SOURCE DOCUMENT
Solar Energy Industries Association

Abigail Ross Hopper, President and Chief Executive Officer

The state of the American solar industry is strong but could be stronger. COVID-19 initially hammered the industry, resulting in tens of thousands of job losses and project delays. However, due to several economic factors, we believe the solar industry will add a record 19 gigawatts (GW) of electricity generating capacity in 2020, enough to power the equivalent of more than 3 million homes.

It became clear in 2020 that solar could be an important part of America’s economic recovery, but it isn’t a guarantee. Even with the expected record in 2020, we ultimately did not grow as much as we could have because of tariffs on solar products, a tightening tax equity market and the devastating effects of the pandemic.

The last decade set the stage for the 2020s to be the Solar+ Decade, one where we reach 20% of U.S. electric generating capacity by 2030. Since 2010, solar has grown at an average annual rate of 49% and there are now nearly 89 GW of solar capacity installed nationwide.

EXPLORE THE MATERIAL
1: According to the solar industry statement, how many gigawatts of generating capacity was the industry expected to add in 2020?
2: From the solar industry statement, print the passage starting at "It became clear" and ending at "capacity installed nationwide.".

DATA SHOWN
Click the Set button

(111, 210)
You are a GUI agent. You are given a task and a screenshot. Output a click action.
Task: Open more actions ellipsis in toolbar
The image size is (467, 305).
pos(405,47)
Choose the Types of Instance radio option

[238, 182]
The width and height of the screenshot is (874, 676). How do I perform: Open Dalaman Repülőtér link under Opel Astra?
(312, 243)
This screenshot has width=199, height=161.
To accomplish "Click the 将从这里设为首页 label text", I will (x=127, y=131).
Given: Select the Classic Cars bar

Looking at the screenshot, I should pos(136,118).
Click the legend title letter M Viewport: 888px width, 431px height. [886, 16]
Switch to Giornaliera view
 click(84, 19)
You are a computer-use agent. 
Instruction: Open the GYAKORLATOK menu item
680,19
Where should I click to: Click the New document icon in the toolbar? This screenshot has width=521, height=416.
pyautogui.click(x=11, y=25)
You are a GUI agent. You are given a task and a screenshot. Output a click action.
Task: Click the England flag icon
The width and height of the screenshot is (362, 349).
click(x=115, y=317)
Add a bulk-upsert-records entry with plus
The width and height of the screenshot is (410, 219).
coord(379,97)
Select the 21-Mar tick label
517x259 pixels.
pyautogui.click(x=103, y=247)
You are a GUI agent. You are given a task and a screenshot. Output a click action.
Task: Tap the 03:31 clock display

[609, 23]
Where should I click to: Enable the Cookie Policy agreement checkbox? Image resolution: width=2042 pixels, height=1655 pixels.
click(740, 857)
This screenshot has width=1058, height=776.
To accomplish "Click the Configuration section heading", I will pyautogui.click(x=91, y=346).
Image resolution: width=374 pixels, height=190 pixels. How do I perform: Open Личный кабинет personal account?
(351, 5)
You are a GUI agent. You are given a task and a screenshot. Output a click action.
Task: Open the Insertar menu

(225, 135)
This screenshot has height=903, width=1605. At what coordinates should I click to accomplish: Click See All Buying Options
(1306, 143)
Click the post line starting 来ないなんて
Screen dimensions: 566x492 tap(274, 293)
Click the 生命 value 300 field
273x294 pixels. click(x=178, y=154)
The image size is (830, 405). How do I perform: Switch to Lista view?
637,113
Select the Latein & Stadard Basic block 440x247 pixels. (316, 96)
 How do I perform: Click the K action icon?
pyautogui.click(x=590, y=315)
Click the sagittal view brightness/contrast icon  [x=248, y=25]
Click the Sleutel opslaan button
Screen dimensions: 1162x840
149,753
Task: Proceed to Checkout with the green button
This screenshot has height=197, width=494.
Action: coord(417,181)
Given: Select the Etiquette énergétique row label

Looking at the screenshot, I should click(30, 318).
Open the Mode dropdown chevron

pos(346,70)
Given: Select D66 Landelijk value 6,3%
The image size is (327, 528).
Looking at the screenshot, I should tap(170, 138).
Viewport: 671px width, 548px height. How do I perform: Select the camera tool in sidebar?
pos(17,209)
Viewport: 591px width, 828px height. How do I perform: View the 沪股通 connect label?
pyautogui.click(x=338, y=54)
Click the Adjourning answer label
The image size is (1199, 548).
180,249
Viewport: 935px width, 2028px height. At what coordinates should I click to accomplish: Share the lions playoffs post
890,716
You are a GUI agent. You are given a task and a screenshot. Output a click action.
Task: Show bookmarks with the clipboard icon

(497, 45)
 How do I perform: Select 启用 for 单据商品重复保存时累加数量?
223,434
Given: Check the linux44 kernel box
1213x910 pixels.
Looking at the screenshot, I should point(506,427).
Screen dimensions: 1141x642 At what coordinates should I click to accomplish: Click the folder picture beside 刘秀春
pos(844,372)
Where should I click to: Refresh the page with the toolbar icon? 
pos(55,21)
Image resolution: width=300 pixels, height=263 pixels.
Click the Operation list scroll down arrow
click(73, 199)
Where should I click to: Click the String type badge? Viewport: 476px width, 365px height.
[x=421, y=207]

WRITTEN RESPONSES
1: A record 19 gigawatts (GW).

2:
It became clear in 2020 that solar could be an important part of America’s economic recovery, but it isn’t a guarantee. Even with the expected record in 2020, we ultimately did not grow as much as we could have because of tariffs on solar products, a tightening tax equity market and the devastating effects of the pandemic.

The last decade set the stage for the 2020s to be the Solar+ Decade, one where we reach 20% of U.S. electric generating capacity by 2030. Since 2010, solar has grown at an average annual rate of 49% and there are now nearly 89 GW of solar capacity installed nationwide.